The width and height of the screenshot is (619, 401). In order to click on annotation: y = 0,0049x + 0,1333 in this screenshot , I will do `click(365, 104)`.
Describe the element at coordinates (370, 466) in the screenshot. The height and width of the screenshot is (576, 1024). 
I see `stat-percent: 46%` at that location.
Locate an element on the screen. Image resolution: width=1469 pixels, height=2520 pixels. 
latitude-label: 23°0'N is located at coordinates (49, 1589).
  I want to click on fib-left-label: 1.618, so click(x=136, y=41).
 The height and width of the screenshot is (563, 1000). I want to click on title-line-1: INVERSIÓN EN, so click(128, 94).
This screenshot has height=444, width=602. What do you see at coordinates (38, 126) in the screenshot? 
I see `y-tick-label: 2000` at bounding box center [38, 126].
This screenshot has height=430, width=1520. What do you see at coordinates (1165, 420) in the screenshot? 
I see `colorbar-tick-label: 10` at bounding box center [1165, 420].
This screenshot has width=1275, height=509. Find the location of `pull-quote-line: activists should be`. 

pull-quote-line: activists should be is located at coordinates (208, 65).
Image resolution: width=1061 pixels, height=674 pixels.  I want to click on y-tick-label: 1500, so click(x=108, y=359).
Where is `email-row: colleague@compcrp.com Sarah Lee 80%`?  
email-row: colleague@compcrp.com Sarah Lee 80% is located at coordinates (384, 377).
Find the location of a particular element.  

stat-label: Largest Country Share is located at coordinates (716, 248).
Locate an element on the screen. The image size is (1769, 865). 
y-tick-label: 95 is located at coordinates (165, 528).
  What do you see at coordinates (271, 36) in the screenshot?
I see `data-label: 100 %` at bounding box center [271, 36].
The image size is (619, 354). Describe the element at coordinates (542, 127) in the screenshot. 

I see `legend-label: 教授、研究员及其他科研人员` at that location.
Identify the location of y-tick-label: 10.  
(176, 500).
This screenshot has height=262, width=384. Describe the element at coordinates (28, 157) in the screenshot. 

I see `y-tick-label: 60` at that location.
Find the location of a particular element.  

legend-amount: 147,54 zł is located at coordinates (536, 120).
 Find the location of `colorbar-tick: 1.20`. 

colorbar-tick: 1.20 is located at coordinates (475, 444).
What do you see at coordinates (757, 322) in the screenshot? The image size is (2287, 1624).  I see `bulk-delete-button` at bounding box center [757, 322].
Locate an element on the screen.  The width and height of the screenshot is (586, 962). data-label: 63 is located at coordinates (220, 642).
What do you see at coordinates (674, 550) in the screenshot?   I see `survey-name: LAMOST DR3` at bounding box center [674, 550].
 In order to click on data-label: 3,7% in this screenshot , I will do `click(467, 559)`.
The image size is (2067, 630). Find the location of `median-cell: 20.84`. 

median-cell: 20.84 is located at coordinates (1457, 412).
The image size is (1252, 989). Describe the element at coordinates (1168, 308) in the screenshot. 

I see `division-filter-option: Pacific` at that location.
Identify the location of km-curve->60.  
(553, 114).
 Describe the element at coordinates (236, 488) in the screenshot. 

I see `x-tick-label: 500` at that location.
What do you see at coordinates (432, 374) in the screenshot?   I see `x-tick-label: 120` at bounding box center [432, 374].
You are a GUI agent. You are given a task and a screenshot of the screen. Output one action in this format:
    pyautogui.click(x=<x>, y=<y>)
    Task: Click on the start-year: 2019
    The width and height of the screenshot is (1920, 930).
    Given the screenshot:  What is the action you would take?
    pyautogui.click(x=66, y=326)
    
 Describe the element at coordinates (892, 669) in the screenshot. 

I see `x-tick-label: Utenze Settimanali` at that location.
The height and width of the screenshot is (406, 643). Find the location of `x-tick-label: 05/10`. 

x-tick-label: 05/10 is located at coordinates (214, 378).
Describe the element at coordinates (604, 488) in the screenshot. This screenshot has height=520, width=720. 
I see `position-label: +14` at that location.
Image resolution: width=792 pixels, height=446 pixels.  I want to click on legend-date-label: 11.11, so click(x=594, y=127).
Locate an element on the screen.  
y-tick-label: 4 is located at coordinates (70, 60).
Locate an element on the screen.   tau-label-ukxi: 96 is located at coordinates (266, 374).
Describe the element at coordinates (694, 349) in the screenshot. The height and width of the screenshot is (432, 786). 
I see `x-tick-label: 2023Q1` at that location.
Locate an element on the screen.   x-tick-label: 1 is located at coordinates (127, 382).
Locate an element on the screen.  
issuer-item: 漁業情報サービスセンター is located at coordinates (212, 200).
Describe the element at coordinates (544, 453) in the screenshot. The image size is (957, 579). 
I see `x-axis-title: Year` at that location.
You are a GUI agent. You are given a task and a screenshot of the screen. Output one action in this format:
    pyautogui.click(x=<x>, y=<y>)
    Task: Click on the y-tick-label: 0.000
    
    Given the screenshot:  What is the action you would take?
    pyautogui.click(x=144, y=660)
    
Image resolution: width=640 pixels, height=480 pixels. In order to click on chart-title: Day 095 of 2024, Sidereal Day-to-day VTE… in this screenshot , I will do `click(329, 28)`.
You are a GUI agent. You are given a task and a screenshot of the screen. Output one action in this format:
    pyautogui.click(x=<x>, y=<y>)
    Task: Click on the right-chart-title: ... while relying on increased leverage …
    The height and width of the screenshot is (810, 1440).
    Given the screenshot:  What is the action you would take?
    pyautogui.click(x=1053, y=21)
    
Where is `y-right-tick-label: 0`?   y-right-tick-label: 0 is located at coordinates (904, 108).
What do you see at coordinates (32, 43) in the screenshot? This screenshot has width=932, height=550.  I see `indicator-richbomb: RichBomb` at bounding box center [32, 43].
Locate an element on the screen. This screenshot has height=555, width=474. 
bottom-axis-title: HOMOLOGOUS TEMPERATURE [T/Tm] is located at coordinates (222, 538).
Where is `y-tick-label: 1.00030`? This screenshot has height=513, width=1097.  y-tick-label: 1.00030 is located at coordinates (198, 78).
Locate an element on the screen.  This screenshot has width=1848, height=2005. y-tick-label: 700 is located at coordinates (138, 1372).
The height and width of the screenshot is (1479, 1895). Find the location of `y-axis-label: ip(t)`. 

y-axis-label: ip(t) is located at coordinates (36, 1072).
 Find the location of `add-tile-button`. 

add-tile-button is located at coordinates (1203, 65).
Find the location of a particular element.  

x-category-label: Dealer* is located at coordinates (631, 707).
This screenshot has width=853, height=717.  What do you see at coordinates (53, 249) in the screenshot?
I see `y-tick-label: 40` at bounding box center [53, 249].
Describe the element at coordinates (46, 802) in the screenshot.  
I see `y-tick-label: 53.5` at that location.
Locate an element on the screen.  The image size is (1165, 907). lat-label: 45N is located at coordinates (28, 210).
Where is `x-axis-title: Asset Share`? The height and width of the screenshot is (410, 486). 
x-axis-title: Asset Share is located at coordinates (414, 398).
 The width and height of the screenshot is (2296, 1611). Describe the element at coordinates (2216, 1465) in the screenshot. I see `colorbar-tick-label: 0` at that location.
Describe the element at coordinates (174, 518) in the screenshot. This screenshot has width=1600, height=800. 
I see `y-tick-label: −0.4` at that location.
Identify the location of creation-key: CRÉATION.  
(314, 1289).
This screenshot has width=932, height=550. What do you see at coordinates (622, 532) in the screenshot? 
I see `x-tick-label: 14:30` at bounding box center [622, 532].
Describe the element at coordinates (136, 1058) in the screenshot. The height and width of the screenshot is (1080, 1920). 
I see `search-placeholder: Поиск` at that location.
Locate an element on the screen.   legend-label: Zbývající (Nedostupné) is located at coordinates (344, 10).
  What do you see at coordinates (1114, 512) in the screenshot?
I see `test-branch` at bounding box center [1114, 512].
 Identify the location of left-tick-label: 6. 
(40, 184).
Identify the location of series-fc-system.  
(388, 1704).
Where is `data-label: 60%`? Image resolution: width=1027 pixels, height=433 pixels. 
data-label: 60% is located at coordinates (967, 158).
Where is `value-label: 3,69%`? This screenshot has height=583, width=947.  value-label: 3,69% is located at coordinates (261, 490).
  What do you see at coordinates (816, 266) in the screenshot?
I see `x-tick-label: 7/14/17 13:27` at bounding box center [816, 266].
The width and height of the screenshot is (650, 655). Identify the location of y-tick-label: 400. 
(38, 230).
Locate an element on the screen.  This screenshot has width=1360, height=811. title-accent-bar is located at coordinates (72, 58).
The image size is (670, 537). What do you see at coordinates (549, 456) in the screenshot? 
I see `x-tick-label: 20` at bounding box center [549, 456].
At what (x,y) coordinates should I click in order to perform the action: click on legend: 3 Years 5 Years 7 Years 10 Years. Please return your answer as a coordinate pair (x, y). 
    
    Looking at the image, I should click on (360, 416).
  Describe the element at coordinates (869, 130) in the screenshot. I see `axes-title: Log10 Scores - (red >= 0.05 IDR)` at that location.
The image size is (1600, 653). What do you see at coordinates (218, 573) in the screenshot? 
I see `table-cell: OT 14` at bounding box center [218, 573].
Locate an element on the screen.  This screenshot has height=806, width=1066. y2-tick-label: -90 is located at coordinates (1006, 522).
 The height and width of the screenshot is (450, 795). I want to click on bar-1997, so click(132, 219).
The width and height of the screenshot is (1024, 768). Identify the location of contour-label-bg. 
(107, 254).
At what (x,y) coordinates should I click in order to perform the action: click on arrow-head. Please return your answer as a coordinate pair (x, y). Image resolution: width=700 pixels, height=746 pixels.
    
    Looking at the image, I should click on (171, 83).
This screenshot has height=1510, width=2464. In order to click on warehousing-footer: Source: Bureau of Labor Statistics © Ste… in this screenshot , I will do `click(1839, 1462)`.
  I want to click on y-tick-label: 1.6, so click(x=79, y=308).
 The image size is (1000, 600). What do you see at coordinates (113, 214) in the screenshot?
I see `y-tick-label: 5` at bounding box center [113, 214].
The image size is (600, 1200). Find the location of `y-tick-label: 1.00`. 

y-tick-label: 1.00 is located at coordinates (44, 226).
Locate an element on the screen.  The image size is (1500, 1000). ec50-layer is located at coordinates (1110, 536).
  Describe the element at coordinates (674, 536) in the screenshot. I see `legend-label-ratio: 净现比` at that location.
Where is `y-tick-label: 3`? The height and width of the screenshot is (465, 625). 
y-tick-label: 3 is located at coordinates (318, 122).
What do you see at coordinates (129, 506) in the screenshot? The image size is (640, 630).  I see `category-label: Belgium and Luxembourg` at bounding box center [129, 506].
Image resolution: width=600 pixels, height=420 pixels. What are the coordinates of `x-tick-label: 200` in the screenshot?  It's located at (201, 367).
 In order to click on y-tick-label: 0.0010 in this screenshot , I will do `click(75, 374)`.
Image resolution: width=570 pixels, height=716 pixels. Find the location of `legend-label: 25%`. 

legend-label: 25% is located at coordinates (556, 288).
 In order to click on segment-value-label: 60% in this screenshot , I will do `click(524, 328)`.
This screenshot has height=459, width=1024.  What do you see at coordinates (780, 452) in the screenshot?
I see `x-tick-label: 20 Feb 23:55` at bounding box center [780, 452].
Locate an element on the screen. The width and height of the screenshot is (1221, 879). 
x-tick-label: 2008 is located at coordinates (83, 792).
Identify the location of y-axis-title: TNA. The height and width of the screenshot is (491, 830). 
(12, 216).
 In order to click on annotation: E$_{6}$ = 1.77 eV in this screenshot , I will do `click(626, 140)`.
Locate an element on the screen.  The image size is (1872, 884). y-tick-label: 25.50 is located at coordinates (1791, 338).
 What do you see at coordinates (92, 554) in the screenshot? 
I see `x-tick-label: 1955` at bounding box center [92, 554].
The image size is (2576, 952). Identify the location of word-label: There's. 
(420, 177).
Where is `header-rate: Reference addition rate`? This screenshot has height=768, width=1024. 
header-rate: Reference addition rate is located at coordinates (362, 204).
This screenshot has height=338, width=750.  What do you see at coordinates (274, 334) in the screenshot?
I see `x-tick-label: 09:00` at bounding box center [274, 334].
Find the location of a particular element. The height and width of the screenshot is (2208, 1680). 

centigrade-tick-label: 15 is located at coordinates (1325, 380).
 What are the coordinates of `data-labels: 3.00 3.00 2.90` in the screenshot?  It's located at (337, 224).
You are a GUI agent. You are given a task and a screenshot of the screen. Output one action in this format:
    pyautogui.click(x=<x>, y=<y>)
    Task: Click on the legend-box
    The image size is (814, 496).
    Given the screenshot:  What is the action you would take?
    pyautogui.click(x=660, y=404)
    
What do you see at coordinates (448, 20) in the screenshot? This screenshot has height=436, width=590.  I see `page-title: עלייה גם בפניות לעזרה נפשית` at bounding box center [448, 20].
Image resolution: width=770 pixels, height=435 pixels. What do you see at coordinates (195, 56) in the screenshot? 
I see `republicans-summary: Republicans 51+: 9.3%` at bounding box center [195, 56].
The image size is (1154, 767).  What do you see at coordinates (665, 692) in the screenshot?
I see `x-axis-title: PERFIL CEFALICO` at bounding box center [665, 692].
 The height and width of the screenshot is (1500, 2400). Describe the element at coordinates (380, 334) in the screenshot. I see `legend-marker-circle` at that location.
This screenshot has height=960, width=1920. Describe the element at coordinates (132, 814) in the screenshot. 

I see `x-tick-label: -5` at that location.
------------------------------------
Switch "screenshot" to "capture" in the lines from the line with "is (465, 625)." to the line with "Image resolution: width=600", leaving everything else as it is, and give back only those lines.

Where is `y-tick-label: 3`? The height and width of the capture is (465, 625). 
y-tick-label: 3 is located at coordinates (318, 122).
What do you see at coordinates (129, 506) in the capture? The image size is (640, 630).  I see `category-label: Belgium and Luxembourg` at bounding box center [129, 506].
Image resolution: width=600 pixels, height=420 pixels. What are the coordinates of `x-tick-label: 200` in the capture?  It's located at (201, 367).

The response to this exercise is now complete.